Ambika Thompson

Ladybird

They called themselves Ladybird. Where they were from ladybirds weren’t a thing. Ladybugs were. But they liked the sound of Ladybird. Ladybird didn’t wear red and black in fact ever. Never did I at least see them wearing either of those colours. Ladybird was more into late 50s to mid 60s B-movie ufo uniforms. Ladybird was into turkey recipes and pretending to be into slot machines. They were into fireplaces and rocky beaches. They were into cheap gas station lighters with women’s breasts emblazoned on them and tap craft beer made of ingredients that sounded made-up.

 

Like a lunatic, I would paw at Ladybird till they would put aside their book and throw me backward onto the bed. Like a ninja, they’d have me naked from the waist down and have their fist inside of me before I could say la colazoine—Italian for breakfast.

 

We met learning the language. I was sitting behind Ladybird tracing the shape of their shoulders with my eyes when they turned around to ask me if I knew the word for sucking. Because their eyes twinkled as if there was a separate galaxy in their head I knew the word even though I’m almost positive that I hadn’t actually ever learned it. They smiled at me and turned back around. I had to chase Ladybird down after class to ask if they wanted to start a life with me. They never committed but followed me home nonetheless.

 

In class, Ladybird wasn’t Ladybird. They were Frank or Marie or Baudelaire or Virginia or David or Goliath or something like that. I can’t remember anymore. In the real world they seemed plain if you looked at all of the pieces of them put together in one human, but when you looked at the pieces separately they were a god. Like their eyes; their shoulders. Or their lips whose cracks seemed deeper than those even of the Marianne trench in terms of how much mystery lay within them; stories of past lives and tales told.
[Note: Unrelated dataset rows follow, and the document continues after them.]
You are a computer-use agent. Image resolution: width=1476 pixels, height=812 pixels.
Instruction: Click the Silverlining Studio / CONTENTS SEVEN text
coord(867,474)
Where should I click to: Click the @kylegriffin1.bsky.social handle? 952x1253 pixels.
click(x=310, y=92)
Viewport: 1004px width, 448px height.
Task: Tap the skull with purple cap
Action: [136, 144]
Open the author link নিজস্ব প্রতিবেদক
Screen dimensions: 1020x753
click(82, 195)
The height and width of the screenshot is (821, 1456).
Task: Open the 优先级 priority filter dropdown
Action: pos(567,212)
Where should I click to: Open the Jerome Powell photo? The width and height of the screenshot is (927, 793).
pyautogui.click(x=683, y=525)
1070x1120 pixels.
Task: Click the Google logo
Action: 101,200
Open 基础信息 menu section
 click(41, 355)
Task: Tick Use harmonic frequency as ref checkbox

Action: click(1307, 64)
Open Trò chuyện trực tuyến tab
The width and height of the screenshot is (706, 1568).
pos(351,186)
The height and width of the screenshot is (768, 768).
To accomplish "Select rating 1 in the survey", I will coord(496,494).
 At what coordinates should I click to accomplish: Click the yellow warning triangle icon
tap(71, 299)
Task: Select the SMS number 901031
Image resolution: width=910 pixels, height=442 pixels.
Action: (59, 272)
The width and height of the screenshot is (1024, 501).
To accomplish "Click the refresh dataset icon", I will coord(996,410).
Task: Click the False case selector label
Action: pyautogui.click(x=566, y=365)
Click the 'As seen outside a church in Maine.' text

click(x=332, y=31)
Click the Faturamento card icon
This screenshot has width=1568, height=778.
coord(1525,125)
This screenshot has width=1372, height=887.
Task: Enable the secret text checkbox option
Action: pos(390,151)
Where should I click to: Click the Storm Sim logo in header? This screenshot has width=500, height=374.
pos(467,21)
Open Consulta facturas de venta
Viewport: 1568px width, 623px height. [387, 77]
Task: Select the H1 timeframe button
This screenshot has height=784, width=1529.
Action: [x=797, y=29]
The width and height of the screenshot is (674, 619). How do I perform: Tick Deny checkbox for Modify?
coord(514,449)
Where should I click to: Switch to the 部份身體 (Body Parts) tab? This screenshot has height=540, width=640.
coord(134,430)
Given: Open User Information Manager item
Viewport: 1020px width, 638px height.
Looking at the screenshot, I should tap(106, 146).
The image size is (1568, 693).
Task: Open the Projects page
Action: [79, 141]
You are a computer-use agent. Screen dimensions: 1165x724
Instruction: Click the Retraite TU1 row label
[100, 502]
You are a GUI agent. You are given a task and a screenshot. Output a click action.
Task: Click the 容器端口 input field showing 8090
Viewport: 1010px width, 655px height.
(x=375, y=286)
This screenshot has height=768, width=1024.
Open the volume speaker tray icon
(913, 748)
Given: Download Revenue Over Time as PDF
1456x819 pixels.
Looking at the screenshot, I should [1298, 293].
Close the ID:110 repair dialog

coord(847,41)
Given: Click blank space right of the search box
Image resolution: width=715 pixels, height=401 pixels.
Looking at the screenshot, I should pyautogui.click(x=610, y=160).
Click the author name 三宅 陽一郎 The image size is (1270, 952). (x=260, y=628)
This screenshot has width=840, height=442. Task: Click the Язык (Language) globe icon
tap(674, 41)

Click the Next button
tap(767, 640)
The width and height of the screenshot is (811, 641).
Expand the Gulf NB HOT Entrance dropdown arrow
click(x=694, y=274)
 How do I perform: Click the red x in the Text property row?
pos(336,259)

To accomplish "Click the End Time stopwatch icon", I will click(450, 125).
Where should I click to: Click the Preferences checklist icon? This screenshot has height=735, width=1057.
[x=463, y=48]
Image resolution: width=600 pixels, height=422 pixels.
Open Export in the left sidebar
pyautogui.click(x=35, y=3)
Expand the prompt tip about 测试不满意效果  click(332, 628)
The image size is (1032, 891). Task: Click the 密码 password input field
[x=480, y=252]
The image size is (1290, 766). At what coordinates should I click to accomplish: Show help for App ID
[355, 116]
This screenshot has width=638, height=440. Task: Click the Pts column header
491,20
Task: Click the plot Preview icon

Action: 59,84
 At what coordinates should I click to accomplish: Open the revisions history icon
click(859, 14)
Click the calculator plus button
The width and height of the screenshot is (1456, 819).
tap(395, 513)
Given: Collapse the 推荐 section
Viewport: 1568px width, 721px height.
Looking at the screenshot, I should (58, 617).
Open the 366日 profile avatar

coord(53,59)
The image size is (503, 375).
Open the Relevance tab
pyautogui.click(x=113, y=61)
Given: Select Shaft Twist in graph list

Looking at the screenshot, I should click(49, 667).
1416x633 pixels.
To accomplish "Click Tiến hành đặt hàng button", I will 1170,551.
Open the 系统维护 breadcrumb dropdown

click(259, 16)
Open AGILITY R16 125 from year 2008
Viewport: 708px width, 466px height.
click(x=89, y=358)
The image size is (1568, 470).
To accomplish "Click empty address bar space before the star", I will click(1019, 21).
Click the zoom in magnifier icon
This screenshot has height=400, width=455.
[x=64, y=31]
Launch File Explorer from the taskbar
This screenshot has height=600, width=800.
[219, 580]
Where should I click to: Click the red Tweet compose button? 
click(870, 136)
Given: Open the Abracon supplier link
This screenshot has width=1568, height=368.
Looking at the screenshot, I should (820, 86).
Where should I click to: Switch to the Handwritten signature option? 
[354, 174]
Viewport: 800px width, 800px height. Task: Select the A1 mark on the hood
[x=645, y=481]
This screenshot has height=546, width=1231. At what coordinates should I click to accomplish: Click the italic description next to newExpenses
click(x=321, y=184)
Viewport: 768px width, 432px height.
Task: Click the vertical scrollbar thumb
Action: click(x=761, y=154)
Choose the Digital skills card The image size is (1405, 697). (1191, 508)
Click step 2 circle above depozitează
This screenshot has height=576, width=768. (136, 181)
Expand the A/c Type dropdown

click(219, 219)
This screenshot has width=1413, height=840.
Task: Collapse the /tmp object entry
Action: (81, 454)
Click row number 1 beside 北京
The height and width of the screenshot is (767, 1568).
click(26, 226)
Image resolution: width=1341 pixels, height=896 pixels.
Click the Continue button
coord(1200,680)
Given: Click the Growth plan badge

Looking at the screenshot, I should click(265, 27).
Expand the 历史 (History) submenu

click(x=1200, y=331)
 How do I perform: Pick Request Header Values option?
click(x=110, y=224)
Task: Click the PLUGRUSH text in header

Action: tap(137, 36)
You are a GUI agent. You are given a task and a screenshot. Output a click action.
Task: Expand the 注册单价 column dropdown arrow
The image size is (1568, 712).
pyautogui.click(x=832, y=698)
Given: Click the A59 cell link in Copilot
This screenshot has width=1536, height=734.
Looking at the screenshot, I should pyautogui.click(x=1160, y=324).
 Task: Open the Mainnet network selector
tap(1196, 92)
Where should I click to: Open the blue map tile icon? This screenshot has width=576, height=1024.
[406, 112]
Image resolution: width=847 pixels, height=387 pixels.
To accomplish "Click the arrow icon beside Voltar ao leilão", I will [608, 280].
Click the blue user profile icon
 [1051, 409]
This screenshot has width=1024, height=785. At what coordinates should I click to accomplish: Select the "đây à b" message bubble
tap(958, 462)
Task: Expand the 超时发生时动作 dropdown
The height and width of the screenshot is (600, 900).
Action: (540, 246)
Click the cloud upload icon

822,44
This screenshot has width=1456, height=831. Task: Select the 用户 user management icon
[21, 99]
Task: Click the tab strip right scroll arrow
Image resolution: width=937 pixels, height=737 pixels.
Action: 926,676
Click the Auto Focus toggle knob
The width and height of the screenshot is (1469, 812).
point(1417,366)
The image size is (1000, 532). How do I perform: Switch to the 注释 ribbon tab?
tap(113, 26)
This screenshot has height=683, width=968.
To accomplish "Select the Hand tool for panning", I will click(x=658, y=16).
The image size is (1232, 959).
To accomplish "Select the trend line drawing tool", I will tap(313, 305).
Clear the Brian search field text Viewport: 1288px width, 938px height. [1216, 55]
Their fingers, so long, spidery, but still not freakishly so, but so long that when they were inside of me it felt like they had spread and taken over my whole body; pulling at the levers and pressing the buttons.

 

At first, Ladybird would just sit on the small mid-twentieth century turquoise chair that I had in the corner of my small living room. They’d sit with their legs crossed and their long fingers intertwined on their lap. They’d tell me to undress and count to a hundred in Italian and as I did they would touch themselves till they moaned out. If I wasn’t done counting they’d have me continue. When I was done they’d rise up from my chair and thank me for a nice evening.

 

Italian class was only once a week. Those weeks seemed so terribly long.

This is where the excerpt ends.